Copy the lines of the items word for word, from the first line of the items up to and including the line with "pyautogui.click(x=298, y=252)".

SOURCE MATERIAL →

---*---

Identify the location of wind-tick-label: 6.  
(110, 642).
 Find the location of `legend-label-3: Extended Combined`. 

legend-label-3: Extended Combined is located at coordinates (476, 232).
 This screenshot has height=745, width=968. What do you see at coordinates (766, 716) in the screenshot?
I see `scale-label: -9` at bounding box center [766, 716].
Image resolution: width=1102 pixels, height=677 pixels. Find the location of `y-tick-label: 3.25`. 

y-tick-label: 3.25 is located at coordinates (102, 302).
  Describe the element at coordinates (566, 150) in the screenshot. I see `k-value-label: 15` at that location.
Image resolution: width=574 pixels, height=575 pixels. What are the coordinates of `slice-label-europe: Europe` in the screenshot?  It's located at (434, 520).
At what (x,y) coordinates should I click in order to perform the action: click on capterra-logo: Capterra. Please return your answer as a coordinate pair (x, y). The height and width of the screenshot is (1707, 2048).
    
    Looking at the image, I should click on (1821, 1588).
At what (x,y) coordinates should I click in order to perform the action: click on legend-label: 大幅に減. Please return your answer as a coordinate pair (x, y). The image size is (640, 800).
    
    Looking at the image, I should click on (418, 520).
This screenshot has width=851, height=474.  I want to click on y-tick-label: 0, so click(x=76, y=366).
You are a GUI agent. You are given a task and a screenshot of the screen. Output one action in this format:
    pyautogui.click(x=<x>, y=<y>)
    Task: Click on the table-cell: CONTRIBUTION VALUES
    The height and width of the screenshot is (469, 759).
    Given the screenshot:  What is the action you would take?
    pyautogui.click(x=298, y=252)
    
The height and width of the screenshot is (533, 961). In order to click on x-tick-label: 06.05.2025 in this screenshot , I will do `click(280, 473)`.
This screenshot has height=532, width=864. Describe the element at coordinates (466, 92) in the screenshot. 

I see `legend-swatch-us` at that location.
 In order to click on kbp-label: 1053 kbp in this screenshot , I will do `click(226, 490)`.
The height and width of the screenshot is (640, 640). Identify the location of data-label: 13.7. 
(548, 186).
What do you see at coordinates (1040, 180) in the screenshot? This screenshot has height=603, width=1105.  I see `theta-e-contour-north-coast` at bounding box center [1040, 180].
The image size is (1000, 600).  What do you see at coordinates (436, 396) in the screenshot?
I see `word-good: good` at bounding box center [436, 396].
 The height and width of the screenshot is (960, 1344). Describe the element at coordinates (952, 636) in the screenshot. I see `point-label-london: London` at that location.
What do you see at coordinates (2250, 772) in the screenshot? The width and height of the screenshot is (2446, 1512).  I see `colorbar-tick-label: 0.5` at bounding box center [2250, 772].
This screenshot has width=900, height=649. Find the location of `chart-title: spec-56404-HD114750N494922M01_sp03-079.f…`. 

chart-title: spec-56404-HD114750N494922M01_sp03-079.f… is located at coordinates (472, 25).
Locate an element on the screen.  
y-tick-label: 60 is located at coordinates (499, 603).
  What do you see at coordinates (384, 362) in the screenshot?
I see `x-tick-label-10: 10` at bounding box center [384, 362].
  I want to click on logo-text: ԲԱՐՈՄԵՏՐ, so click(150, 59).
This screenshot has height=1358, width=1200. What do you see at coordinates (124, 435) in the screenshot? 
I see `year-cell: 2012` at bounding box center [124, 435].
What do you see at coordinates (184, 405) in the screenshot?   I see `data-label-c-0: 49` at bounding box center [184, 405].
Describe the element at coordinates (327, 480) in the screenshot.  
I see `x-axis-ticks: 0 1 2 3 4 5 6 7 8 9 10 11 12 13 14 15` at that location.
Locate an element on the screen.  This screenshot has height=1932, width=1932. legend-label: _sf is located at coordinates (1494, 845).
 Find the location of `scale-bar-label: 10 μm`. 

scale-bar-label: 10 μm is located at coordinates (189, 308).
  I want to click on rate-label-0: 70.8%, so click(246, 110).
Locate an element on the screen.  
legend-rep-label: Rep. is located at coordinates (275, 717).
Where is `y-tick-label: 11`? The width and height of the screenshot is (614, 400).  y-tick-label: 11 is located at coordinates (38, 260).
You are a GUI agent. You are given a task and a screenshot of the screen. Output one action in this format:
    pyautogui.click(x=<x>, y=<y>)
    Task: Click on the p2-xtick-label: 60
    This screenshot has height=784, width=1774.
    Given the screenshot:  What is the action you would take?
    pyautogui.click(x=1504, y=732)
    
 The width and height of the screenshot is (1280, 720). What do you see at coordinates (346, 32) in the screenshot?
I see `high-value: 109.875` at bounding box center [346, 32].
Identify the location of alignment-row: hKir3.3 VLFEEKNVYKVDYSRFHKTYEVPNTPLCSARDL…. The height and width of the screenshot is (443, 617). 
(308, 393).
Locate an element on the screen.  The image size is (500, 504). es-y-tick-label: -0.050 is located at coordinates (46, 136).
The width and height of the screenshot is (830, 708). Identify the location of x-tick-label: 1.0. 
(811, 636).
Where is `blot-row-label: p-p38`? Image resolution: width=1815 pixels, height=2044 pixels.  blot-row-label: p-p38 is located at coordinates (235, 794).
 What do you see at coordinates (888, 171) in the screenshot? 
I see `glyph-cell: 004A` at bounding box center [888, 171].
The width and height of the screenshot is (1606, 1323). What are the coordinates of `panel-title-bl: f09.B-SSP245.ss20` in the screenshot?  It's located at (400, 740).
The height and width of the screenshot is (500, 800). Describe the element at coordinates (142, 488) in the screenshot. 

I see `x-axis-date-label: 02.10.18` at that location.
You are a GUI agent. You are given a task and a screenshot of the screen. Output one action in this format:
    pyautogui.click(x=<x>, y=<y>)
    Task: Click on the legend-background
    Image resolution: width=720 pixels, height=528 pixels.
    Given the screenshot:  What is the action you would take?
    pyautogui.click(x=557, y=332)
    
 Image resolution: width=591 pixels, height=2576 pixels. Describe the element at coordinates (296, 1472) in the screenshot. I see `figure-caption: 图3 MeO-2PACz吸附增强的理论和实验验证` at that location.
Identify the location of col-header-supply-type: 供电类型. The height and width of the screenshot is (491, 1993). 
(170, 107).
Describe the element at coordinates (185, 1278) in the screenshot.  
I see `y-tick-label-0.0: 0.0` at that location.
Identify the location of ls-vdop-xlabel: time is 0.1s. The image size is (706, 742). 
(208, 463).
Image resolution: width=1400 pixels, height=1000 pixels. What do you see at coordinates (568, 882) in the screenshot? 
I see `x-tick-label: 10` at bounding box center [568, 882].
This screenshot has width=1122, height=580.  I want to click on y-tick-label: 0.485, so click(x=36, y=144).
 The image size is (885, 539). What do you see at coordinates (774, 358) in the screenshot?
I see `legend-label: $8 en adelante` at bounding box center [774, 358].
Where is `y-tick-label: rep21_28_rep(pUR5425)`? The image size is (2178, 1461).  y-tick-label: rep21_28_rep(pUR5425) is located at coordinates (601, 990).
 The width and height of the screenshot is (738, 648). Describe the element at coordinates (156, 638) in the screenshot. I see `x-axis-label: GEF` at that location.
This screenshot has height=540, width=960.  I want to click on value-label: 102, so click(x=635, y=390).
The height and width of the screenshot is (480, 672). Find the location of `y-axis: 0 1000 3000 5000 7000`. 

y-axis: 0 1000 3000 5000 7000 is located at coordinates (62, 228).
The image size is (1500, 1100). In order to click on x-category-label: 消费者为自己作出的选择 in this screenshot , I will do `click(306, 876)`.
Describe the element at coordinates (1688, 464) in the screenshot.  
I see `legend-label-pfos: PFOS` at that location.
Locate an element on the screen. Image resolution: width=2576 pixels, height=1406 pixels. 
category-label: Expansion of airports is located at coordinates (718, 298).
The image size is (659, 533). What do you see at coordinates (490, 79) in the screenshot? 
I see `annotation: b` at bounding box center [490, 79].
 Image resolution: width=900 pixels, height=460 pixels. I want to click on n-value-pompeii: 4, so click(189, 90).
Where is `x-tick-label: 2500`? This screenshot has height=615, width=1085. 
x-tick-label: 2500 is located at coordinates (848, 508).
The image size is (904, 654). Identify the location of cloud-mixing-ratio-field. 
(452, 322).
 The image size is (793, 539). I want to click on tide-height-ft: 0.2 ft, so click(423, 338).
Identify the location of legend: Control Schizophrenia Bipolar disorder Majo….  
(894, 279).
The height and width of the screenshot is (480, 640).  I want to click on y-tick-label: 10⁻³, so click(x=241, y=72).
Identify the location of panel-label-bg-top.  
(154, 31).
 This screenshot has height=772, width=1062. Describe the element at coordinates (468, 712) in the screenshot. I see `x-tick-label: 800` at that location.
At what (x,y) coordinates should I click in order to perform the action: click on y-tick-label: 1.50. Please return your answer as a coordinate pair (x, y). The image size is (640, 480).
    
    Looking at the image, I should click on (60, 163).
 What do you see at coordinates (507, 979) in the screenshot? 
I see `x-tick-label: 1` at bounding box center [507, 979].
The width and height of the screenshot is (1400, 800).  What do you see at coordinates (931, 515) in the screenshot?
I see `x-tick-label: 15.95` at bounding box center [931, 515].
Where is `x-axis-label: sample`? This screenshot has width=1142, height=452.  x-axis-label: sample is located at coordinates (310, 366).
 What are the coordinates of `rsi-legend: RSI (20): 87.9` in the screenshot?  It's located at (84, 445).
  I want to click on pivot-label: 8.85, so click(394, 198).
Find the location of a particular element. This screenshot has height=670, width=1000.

---*---

SOLUTION FOR THIS EXERCISE →
Identify the location of wind-tick-label: 6.  
(110, 642).
 Find the location of `legend-label-3: Extended Combined`. 

legend-label-3: Extended Combined is located at coordinates (476, 232).
 This screenshot has height=745, width=968. What do you see at coordinates (766, 716) in the screenshot?
I see `scale-label: -9` at bounding box center [766, 716].
Image resolution: width=1102 pixels, height=677 pixels. Find the location of `y-tick-label: 3.25`. 

y-tick-label: 3.25 is located at coordinates (102, 302).
  Describe the element at coordinates (566, 150) in the screenshot. I see `k-value-label: 15` at that location.
Image resolution: width=574 pixels, height=575 pixels. What are the coordinates of `slice-label-europe: Europe` in the screenshot?  It's located at (434, 520).
At what (x,y) coordinates should I click in order to perform the action: click on capterra-logo: Capterra. Please return your answer as a coordinate pair (x, y). The height and width of the screenshot is (1707, 2048).
    
    Looking at the image, I should click on (1821, 1588).
At what (x,y) coordinates should I click in order to perform the action: click on legend-label: 大幅に減. Please return your answer as a coordinate pair (x, y). The image size is (640, 800).
    
    Looking at the image, I should click on (418, 520).
This screenshot has width=851, height=474.  I want to click on y-tick-label: 0, so click(x=76, y=366).
You are a GUI agent. You are given a task and a screenshot of the screen. Output one action in this format:
    pyautogui.click(x=<x>, y=<y>)
    Task: Click on the table-cell: CONTRIBUTION VALUES
    The height and width of the screenshot is (469, 759).
    Given the screenshot:  What is the action you would take?
    pyautogui.click(x=298, y=252)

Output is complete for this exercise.